Answer

**step1** Understanding the problem

The problem asks us to factorize the expression $$8y^3 - 125x^3$$. This expression consists of two terms, where each term is a quantity raised to the power of three, and they are separated by a subtraction sign. This form suggests we should use a specific algebraic identity related to cubes.

**step2** Identifying the general form of the expression

The expression $$8y^3 - 125x^3$$ matches the general form of a "difference of cubes", which is $$a^3 - b^3$$. To factorize it, we need to determine what 'a' and 'b' represent in our specific expression.

**step3** Recalling the difference of cubes identity

The mathematical identity for the difference of cubes states that:
$$a^3 - b^3 = (a - b)(a^2 + ab + b^2)$$.
We will apply this identity by finding the values of 'a' and 'b' from our given expression and then substituting them into the formula.

**step4** Determining the base 'a' for the first term

The first term in our expression is $$8y^3$$. We need to find a value 'a' such that when 'a' is cubed ($$a^3$$), it equals $$8y^3$$.
To find 'a', we think:
- What number, when multiplied by itself three times ($$\text{number} \times \text{number} \times \text{number}$$), gives 8? The answer is 2, because $$2 \times 2 \times 2 = 8$$.
- What variable, when multiplied by itself three times ($$\text{variable} \times \text{variable} \times \text{variable}$$), gives $$y^3$$? The answer is y, because $$y \times y \times y = y^3$$.
So, $$8y^3 = (2y)^3$$. Therefore, our 'a' is $$2y$$.
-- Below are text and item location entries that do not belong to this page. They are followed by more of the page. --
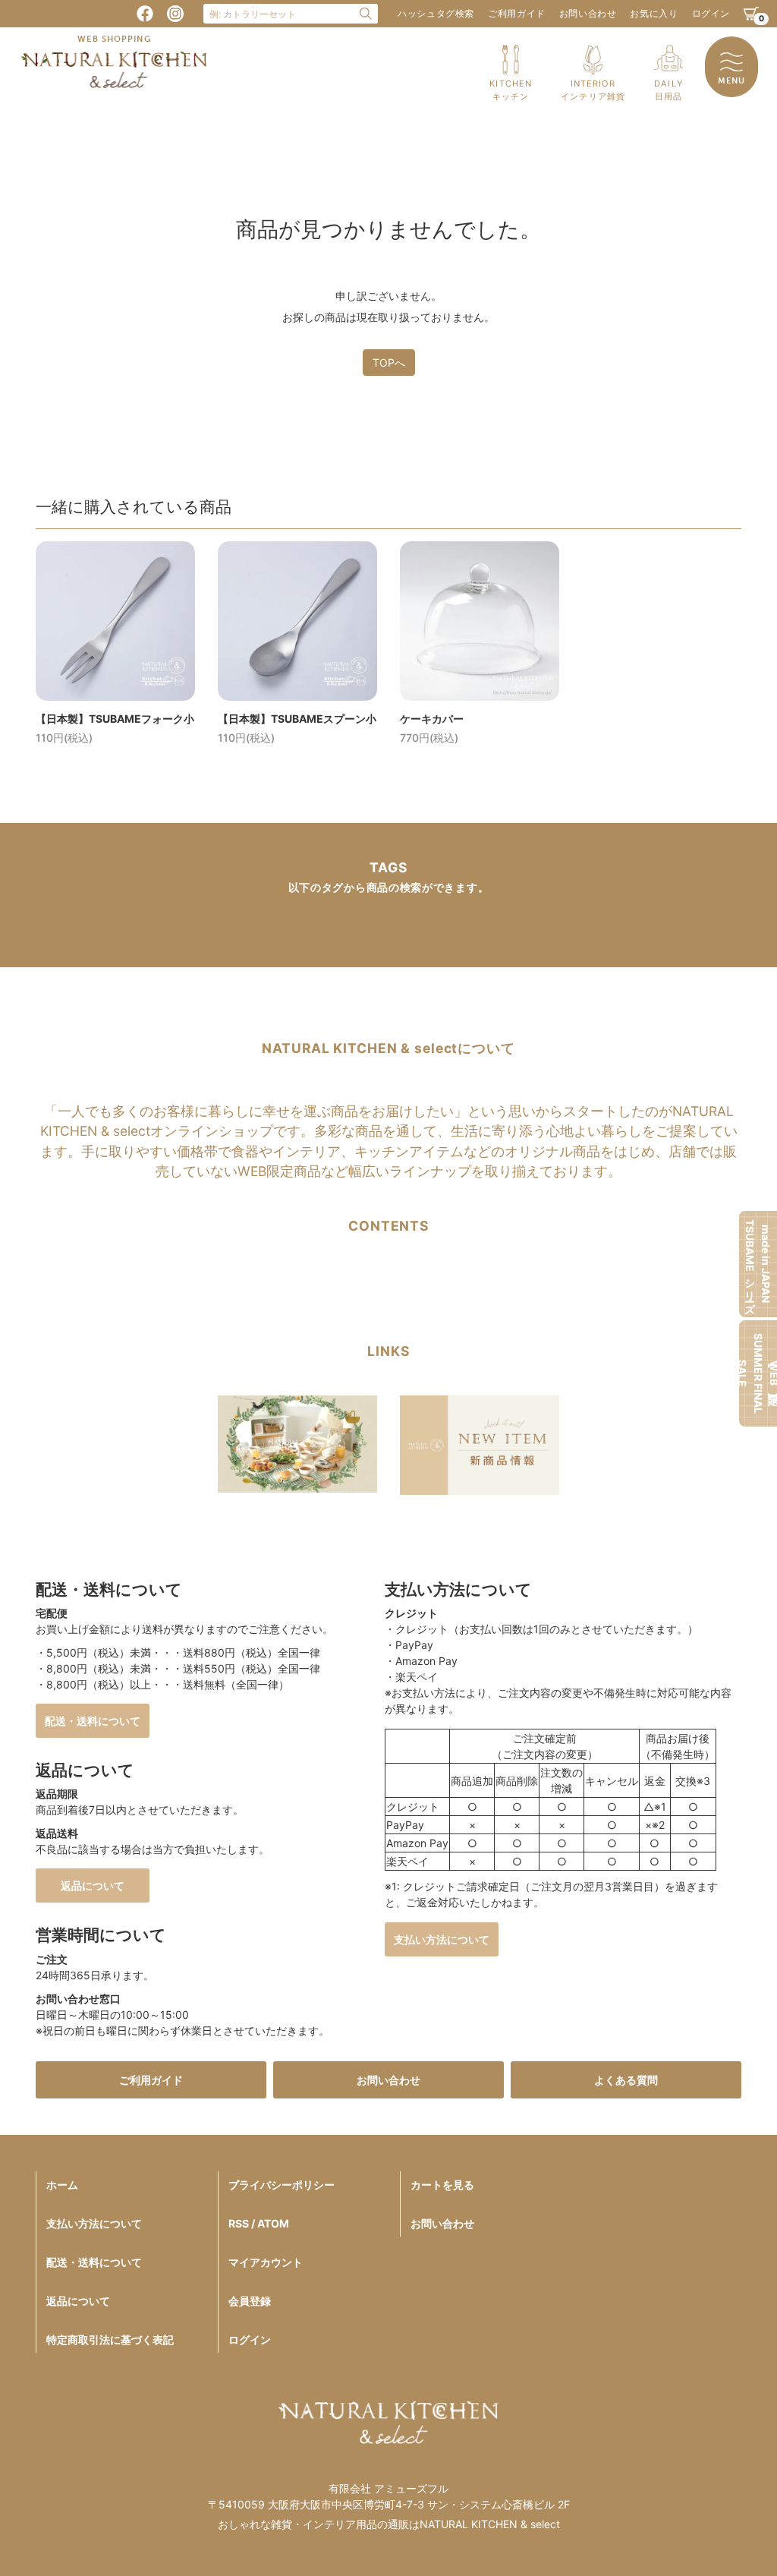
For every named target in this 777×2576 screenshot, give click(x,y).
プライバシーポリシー (281, 2184)
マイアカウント (265, 2262)
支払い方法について (441, 1939)
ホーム (62, 2184)
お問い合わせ (588, 13)
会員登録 (249, 2300)
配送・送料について (92, 1720)
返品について (92, 1885)
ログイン (711, 13)
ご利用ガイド (517, 13)
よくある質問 (626, 2079)
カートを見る (442, 2184)
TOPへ (389, 362)
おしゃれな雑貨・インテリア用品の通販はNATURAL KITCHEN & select (389, 2524)
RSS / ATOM (258, 2223)
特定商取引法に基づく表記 (110, 2339)
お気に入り (654, 13)
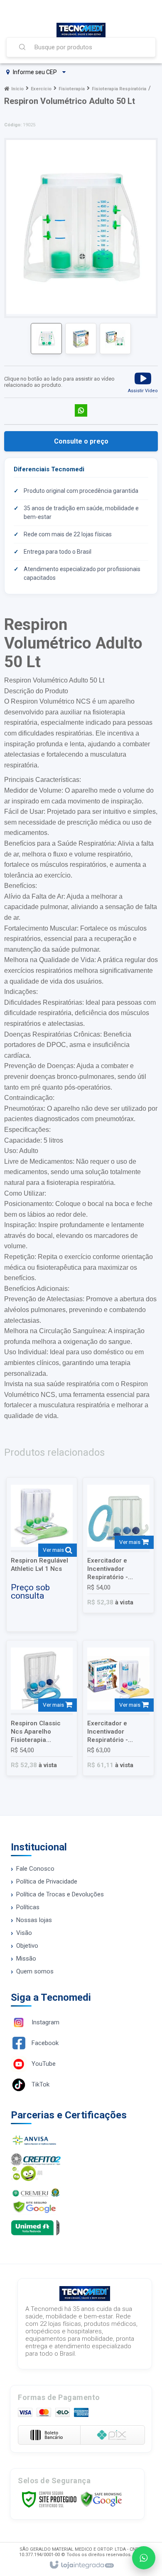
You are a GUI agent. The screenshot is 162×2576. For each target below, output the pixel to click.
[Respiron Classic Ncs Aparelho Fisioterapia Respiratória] (42, 1707)
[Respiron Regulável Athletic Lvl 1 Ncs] (42, 1554)
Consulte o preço (81, 441)
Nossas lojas (34, 1920)
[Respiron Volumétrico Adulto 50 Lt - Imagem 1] (46, 338)
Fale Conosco (35, 1868)
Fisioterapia (72, 89)
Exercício (41, 89)
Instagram (45, 2022)
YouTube (44, 2063)
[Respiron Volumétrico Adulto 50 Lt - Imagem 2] (80, 338)
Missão (26, 1958)
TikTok (40, 2084)
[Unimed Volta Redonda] (81, 2228)
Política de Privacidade (46, 1881)
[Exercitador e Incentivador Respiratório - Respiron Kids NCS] (118, 1707)
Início (17, 89)
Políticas (27, 1907)
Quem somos (35, 1971)
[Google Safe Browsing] (101, 2499)
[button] (143, 381)
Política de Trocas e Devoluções (60, 1894)
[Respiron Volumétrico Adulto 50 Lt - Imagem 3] (115, 338)
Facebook (45, 2043)
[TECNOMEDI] (81, 30)
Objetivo (27, 1945)
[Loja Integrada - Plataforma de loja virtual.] (81, 2565)
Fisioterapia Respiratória (119, 89)
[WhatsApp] (143, 2557)
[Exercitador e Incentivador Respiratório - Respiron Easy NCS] (118, 1545)
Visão (24, 1933)
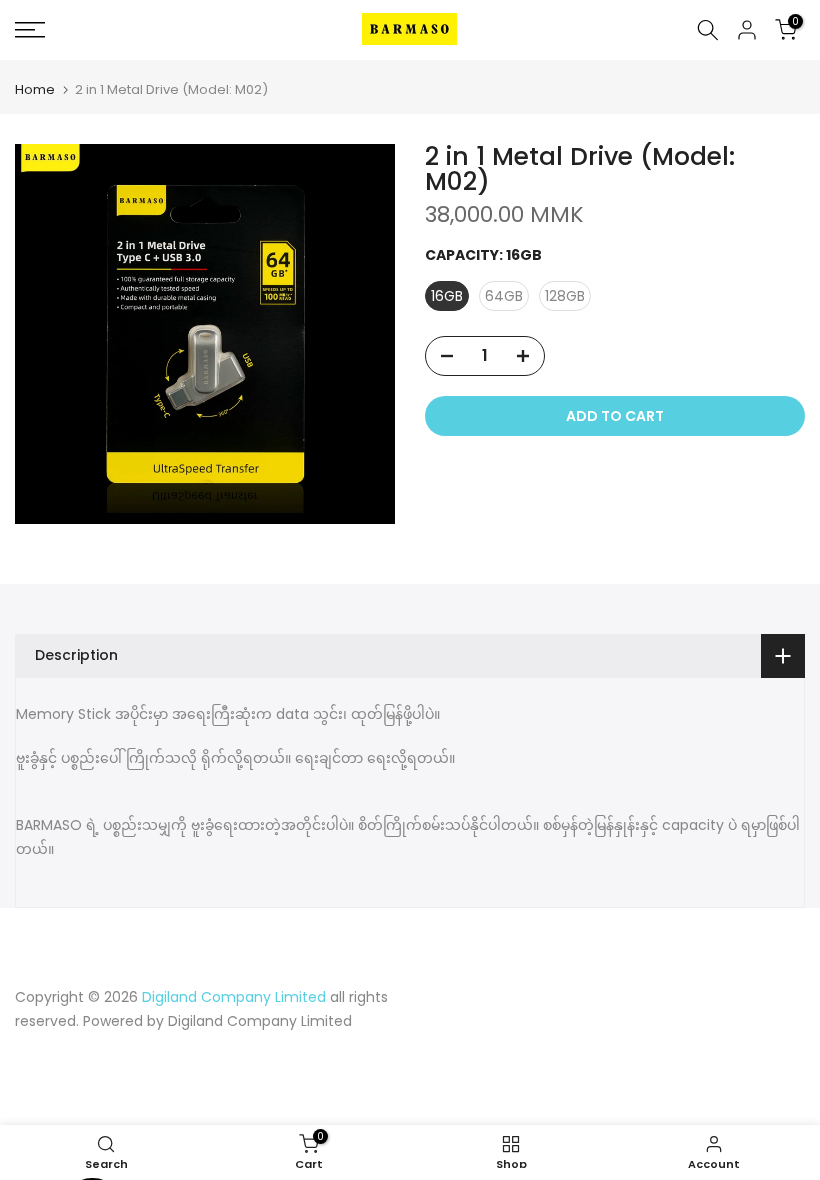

**step5** Determining the base 'b' for the second term

The second term in our expression is $$125x^3$$. We need to find a value 'b' such that when 'b' is cubed ($$b^3$$), it equals $$125x^3$$.
To find 'b', we think:
- What number, when multiplied by itself three times ($$\text{number} \times \text{number} \times \text{number}$$), gives 125? The answer is 5, because $$5 \times 5 \times 5 = 125$$.
- What variable, when multiplied by itself three times ($$\text{variable} \times \text{variable} \times \text{variable}$$), gives $$x^3$$? The answer is x, because $$x \times x \times x = x^3$$.
So, $$125x^3 = (5x)^3$$. Therefore, our 'b' is $$5x$$.

**step6** Calculating the first factor of the factorization

According to the identity $$a^3 - b^3 = (a - b)(a^2 + ab + b^2)$$, the first factor is $$(a - b)$$.
Using the values we found for 'a' and 'b':
$$a - b = 2y - 5x$$.
This is the first part of our factored expression.

**step7** Calculating the terms for the second factor: $$a^2$$

The second factor in the identity is $$(a^2 + ab + b^2)$$. Let's calculate each term within this factor.
First, calculate $$a^2$$. Since $$a = 2y$$:
$$a^2 = (2y)^2$$
$$(2y)^2 = (2 \times 2) \times (y \times y) = 4y^2$$.
So, the first term for the second factor is $$4y^2$$.

**step8** Calculating the terms for the second factor: $$ab$$

Next, calculate $$ab$$. Since $$a = 2y$$ and $$b = 5x$$:
$$ab = (2y) \times (5x)$$
$$ab = (2 \times 5) \times (y \times x) = 10xy$$.
So, the middle term for the second factor is $$10xy$$.

**step9** Calculating the terms for the second factor: $$b^2$$

Finally, calculate $$b^2$$. Since $$b = 5x$$:
$$b^2 = (5x)^2$$
$$(5x)^2 = (5 \times 5) \times (x \times x) = 25x^2$$.
So, the third term for the second factor is $$25x^2$$.

**step10** Forming the complete second factor

Now we combine the terms we calculated for the second factor:
$$a^2 + ab + b^2 = 4y^2 + 10xy + 25x^2$$.
This is the second part of our factored expression.

**step11** Writing the final factorized expression

By putting together the first factor $$(a - b)$$ and the second factor $$(a^2 + ab + b^2)$$, we obtain the complete factorization of the original expression:
$$8y^3 - 125x^3 = (2y - 5x)(4y^2 + 10xy + 25x^2)$$.